Data pulled from a collection
+ + + +

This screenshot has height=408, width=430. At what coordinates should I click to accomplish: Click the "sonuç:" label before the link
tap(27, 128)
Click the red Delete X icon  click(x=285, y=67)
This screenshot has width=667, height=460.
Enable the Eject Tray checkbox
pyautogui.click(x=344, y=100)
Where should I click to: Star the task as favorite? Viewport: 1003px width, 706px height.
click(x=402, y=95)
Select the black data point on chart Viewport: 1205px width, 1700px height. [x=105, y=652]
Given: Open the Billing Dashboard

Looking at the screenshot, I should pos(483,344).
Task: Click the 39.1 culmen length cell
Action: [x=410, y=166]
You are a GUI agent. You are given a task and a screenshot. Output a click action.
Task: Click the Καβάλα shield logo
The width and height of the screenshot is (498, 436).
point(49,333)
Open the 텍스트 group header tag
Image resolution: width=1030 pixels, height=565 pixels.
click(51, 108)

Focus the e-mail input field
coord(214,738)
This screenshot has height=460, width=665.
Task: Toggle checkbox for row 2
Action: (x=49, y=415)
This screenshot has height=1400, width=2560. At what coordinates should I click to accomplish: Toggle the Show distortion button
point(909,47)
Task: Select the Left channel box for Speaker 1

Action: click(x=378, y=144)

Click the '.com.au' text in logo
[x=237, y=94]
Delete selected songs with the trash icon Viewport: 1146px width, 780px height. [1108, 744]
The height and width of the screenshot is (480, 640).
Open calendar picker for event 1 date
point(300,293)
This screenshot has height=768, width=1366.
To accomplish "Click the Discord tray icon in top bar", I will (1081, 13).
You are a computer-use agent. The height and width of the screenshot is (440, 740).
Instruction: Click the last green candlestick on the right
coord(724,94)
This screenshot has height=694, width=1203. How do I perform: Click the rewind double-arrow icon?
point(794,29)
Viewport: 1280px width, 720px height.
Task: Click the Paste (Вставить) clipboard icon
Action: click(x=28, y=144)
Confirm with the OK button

+ + + +

**WORK TO COMPLETE**
Extract every line of the listing above and reproduce each one word for word, without any changes.

**CORRECT ANSWER**
This screenshot has height=408, width=430. At what coordinates should I click to accomplish: Click the "sonuç:" label before the link
tap(27, 128)
Click the red Delete X icon  click(x=285, y=67)
This screenshot has width=667, height=460.
Enable the Eject Tray checkbox
pyautogui.click(x=344, y=100)
Where should I click to: Star the task as favorite? Viewport: 1003px width, 706px height.
click(x=402, y=95)
Select the black data point on chart Viewport: 1205px width, 1700px height. [x=105, y=652]
Given: Open the Billing Dashboard

Looking at the screenshot, I should pos(483,344).
Task: Click the 39.1 culmen length cell
Action: [x=410, y=166]
You are a GUI agent. You are given a task and a screenshot. Output a click action.
Task: Click the Καβάλα shield logo
The width and height of the screenshot is (498, 436).
point(49,333)
Open the 텍스트 group header tag
Image resolution: width=1030 pixels, height=565 pixels.
click(51, 108)

Focus the e-mail input field
coord(214,738)
This screenshot has height=460, width=665.
Task: Toggle checkbox for row 2
Action: (x=49, y=415)
This screenshot has height=1400, width=2560. At what coordinates should I click to accomplish: Toggle the Show distortion button
point(909,47)
Task: Select the Left channel box for Speaker 1

Action: click(x=378, y=144)

Click the '.com.au' text in logo
[x=237, y=94]
Delete selected songs with the trash icon Viewport: 1146px width, 780px height. [1108, 744]
The height and width of the screenshot is (480, 640).
Open calendar picker for event 1 date
point(300,293)
This screenshot has height=768, width=1366.
To accomplish "Click the Discord tray icon in top bar", I will (1081, 13).
You are a computer-use agent. The height and width of the screenshot is (440, 740).
Instruction: Click the last green candlestick on the right
coord(724,94)
This screenshot has height=694, width=1203. How do I perform: Click the rewind double-arrow icon?
point(794,29)
Viewport: 1280px width, 720px height.
Task: Click the Paste (Вставить) clipboard icon
Action: click(x=28, y=144)
Confirm with the OK button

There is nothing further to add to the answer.